Bir mektup yazıyorum dostuma. Bana, şu cümlenin çağrıştırdıklarını hatırlatıyor:
“Sen, en kötü düşlerde bile gülümseyişiyle bizi taciz eden o sevecen tanıklar türüne aitsin.”
Ona rüyamdan söz ediyorum, ama anlatmıyorum. Unuturum diye değil, ona gözlerine bakarak anlatmak istediğimi söylüyorum.
Şu sözcükleri sıralıyorum alt alta:
- kırılgan
- kısa ömürlü
- zararsız
- sonsuz
- ukala
- bürünmek
- çaresiz
- sevecen
- gönlümüz…
Anlatıda, Mauricio’nun beliren şu yanını seviyorum nedense:
“Sen en içine kapanık olanımızdın, diğer münasebetsiz sadakatlerin reddedildiği gibi reddedilmeyen bu zarif sadakati daha o zamanlar sergiliyordun.”

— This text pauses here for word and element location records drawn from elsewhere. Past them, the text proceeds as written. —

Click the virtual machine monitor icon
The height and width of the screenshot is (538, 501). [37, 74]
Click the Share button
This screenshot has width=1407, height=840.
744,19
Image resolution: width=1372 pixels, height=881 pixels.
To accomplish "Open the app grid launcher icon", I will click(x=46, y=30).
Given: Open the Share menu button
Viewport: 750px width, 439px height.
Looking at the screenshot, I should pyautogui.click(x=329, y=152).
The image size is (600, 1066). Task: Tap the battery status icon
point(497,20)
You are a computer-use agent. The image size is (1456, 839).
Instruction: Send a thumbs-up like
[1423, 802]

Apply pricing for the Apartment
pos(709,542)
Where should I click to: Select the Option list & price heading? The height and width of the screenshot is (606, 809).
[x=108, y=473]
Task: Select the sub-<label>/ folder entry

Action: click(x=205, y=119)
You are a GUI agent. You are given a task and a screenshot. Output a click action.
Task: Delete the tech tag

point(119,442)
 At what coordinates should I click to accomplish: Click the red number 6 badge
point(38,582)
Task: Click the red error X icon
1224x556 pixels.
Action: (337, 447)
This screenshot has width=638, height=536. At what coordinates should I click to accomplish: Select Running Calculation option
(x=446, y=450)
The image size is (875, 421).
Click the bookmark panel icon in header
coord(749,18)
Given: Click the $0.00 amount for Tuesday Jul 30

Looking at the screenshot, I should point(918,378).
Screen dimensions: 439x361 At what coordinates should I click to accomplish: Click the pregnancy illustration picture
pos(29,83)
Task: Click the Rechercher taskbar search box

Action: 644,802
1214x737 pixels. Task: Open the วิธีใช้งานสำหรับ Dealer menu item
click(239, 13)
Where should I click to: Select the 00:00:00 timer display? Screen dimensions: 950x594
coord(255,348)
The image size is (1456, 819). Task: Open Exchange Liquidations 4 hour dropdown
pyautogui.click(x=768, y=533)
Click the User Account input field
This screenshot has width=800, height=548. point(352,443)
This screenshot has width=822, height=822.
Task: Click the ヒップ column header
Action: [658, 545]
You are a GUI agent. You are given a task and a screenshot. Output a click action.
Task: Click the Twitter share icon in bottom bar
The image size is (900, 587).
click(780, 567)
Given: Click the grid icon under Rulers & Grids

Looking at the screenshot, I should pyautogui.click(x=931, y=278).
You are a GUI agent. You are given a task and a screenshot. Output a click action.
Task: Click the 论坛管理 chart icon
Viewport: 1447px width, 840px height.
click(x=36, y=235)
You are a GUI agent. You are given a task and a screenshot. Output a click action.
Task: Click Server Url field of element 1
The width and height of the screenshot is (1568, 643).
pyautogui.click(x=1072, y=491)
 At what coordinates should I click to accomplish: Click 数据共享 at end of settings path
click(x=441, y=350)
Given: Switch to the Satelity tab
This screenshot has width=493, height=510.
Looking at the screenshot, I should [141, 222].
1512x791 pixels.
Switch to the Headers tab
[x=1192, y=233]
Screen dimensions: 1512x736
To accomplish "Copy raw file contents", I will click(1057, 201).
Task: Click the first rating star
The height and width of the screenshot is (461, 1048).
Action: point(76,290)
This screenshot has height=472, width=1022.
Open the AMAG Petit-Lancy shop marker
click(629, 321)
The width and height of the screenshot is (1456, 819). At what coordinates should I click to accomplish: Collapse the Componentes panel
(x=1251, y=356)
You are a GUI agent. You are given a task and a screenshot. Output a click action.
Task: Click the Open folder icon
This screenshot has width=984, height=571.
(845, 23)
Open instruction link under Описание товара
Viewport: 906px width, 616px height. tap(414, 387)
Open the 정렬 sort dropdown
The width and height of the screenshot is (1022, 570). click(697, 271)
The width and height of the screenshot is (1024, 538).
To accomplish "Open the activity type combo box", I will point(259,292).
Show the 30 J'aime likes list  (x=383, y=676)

Bu, bana, unutulmamış ama yıllardır da görüşülmemiş bir dostluğu hatırlatıyordu. Daha geçen gün, bir yakınıyla konuşurken; onu andıkça burnumun direğinin sızladığını söylemiştim.
“Ara, konuş,” demişti…
Ben de, eşinin adını anarak;
“… ama O var,” diyebilmiştim…
Anlamıştı ne demek istediğimi;
“Peki, ben sizi bir yemekte buluşturayım öyleyse,” diyerek susmuştu; benim neden insanın insana gidemediğini anlatmam üzerine…
İzliyordum uzaktan Onu…
Çizdiği kedi resimlerini, portrelerini.
Gençlik dönemimizde de ne çok portremi çizmişti oysa. Ara ara dosyamı açıp baktığım da olurdu bunlara…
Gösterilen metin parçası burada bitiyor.